This week marked one year since the first “Great March of Return” protest in the Gaza Strip which saw thousands of Palestinian demonstrators walking towards the border fence with Israel. One year on, and Israelis and Gazans are no more safe or secure than they were a year ago.
It is clear that the situation in the Gaza strip under Hamas rule is miserable. The life of Gazans is characterised by hunger and hopelessness. The recent mass demonstrations in the strip against Hamas – a terror organisation that abuses its own people – show that Gazans don’t trust their leadership. While Hamas’s responsibility for the poor state of the strip should not be underplayed, Israel too has a role to play in improving life in the strip. Ultimately, even if it is not solely responsible for the crisis in the strip, Israel cannot allow itself to ignore the deteriorating situation in Gaza. The sad truth is that as long as there are two million people in the Gaza strip who have nothing to lose – Israelis will be at risk.
Despite the IDF’s efforts and ongoing rounds of violence with Hamas in the past year, Israelis are still not secure. Just in the past few weeks the people of Israel’s southern communities faced non-ending rocket attacks and long nights in bomb shelters. This time round the people of the Gaza border region were not alone, they were joined by the residents of the Sharon – not far from Tel Aviv – who had to run to the bomb shelters too.

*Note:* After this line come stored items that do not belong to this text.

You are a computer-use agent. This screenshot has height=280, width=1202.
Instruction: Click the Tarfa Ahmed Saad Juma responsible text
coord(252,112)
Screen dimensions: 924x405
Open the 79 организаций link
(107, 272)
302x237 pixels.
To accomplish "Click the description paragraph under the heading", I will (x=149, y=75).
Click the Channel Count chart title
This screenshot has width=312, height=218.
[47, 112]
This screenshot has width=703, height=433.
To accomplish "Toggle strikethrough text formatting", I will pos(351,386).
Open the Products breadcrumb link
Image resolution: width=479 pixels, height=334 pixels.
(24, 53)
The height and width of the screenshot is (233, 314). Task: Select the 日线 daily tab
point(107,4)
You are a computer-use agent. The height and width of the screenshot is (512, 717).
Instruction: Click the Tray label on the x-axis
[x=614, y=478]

Albert Einstein said that “insanity is doing the same thing, over and over again, but expecting different results”. Yet for ten years, Israel’s government has been trying the exact same remedy in Gaza: rounds of fighting followed by short ceasefires. Unsurprisingly, this method did not yield security and peace for the people of the Gaza border region. It is a consensus in the Israeli security establishment that ultimately there is no military solution to this conflict and only a political resolution that involves Hamas can prevent the next round of violence.
For years, senior security officials have been urging the government to act by non-military means. This has included asking the Israeli government to weaken extremist forces, and instead strengthen moderate ones, alongside improving living conditions in the Gaza strip to give people a reason to be hopeful. But the Israeli government has preferred to pursue a course of action that has resulted in the strengthening of Hamas, such as the approval of monthly payments of tens of millions of dollars from Qatar. All of this is happening at the expense of the Palestinian Authority, with which Israeli security forces have been successfully cooperating for years to maintain the relative calm in the West Bank.

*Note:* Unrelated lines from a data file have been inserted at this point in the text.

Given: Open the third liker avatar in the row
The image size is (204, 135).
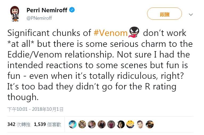Looking at the screenshot, I should tap(91, 124).
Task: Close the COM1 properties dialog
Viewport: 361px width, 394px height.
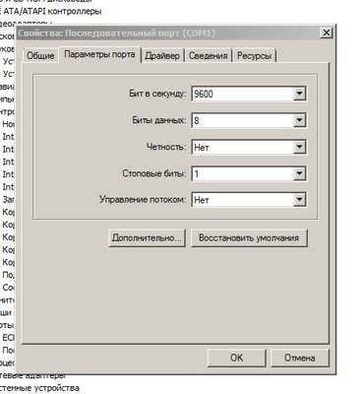Action: click(326, 33)
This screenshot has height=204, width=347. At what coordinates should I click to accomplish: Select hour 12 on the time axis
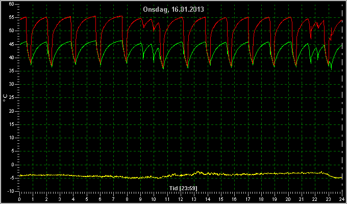click(x=181, y=199)
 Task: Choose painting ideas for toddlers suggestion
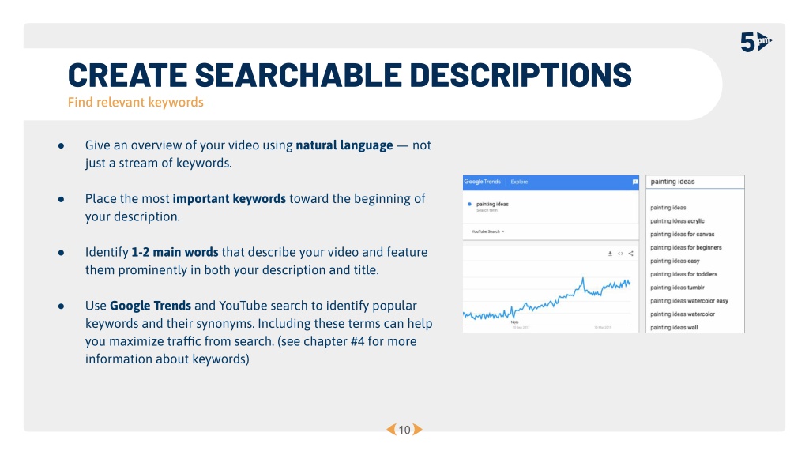(x=683, y=274)
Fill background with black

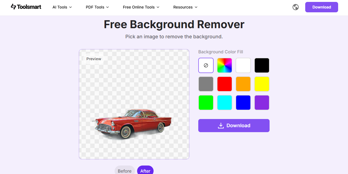click(x=262, y=65)
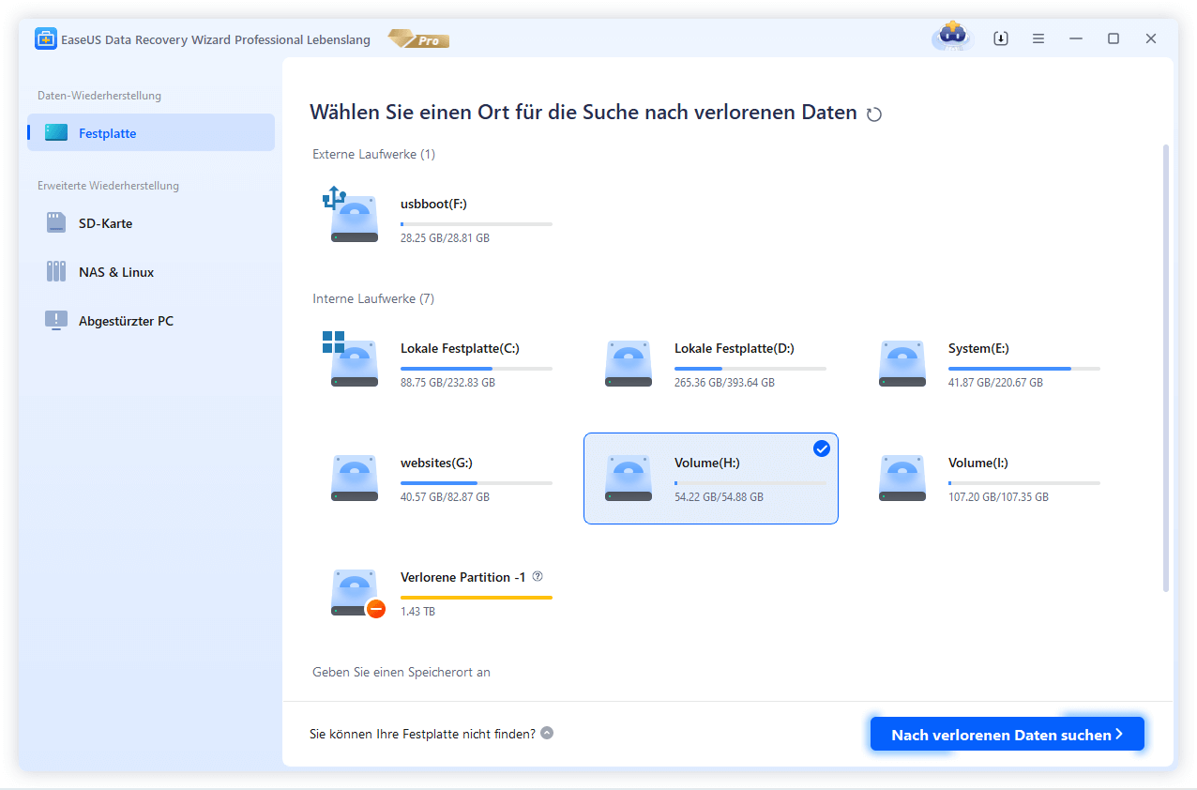Click the download/import icon in title bar
Image resolution: width=1197 pixels, height=790 pixels.
pyautogui.click(x=1001, y=38)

Despite the security establishment repeated calls for Israel to develop a diplomatic strategy for Gaza, the Israeli government has chosen the short-term military route time and time again. It seems that, like a broken record, the Israeli right-wing continues to declare how they will destroy Hamas and, by doing that, solve all the security problems of the Gaza border region. But Israel has had a right-wing government for ten years now and Hamas is far from being destroyed and still terrorising the people of Israel and Gaza.
How many more years of rockets will Israelis have to endure before someone in the Israeli government pursues a different strategy?